Question

The centre of a circle is $$C\left(-1,2\right)$$ and one end of a diameter is $$A\left(6,7\right)$$. Find the coordinates of the other end.

Answer

**step1** Understanding the problem

The problem provides information about a circle. We are given the location of the center of the circle, labeled as C, and the location of one end of a line that goes through the center of the circle, called a diameter, labeled as A. We need to find the location of the other end of this diameter.

**step2** Identifying key information

The center of the circle is C, and its coordinates are $$(-1, 2)$$. This means its position is 1 unit to the left of zero on the x-axis and 2 units up from zero on the y-axis.
One end of the diameter is A, and its coordinates are $$(6, 7)$$. This means its position is 6 units to the right of zero on the x-axis and 7 units up from zero on the y-axis.
We need to find the coordinates of the other end of the diameter. Let's call this point B.
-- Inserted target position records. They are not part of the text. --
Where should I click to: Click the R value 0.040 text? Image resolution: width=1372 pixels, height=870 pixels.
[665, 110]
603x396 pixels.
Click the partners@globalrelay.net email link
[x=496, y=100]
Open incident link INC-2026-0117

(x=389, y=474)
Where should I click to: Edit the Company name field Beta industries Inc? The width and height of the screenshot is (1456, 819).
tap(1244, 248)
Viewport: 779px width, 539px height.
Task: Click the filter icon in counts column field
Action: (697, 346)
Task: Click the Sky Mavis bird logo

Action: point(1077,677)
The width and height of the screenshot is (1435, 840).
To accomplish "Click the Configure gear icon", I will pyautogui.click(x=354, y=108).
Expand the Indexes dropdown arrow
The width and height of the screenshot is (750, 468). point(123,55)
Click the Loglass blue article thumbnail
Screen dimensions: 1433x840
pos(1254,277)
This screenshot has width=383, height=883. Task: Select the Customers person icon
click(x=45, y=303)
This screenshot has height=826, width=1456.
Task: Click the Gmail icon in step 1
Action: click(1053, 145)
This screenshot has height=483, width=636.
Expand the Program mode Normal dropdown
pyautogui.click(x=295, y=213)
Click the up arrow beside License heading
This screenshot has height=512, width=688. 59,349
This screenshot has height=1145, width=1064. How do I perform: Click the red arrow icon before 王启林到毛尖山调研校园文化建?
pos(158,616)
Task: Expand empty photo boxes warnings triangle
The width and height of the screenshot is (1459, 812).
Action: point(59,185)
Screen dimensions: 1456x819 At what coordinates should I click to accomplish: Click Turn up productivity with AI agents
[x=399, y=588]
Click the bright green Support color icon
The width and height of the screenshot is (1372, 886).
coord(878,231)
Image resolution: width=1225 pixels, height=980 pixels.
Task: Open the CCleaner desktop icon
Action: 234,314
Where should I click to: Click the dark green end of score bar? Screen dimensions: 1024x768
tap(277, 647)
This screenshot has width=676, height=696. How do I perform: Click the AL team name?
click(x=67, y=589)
**step3** Understanding the property of a diameter's center

A key property of a circle is that its center is exactly in the middle of any diameter. This means that the distance from point A to the center C is the same as the distance from the center C to the other end B. C is the midpoint of the line segment AB.

**step4** Finding the x-coordinate of the other end

Let's first look at the x-coordinates:
The x-coordinate of A is 6.
The x-coordinate of C is -1.
To find how the x-coordinate changed from A to C, we can think about moving on a number line. To go from 6 to -1, we move 6 steps to the left to reach 0, and then 1 more step to the left to reach -1. So, the total movement to the left is $$6 + 1 = 7$$ steps. This means the x-coordinate decreased by 7.
Since C is the middle point, the x-coordinate must change by the same amount (decrease by 7) when moving from C to B.
Starting from C's x-coordinate (-1), we subtract 7:
$$-1 - 7 = -8$$
So, the x-coordinate of the other end (point B) is -8.

**step5** Finding the y-coordinate of the other end

Now let's look at the y-coordinates:
The y-coordinate of A is 7.
The y-coordinate of C is 2.
To find how the y-coordinate changed from A to C, we can think about moving on a number line. To go from 7 to 2, we move $$7 - 2 = 5$$ steps down. This means the y-coordinate decreased by 5.
Since C is the middle point, the y-coordinate must change by the same amount (decrease by 5) when moving from C to B.
Starting from C's y-coordinate (2), we subtract 5:
$$2 - 5 = -3$$
So, the y-coordinate of the other end (point B) is -3.

**step6** Stating the coordinates of the other end

By combining the x-coordinate and the y-coordinate we found, the coordinates of the other end of the diameter are $$(-8, -3)$$.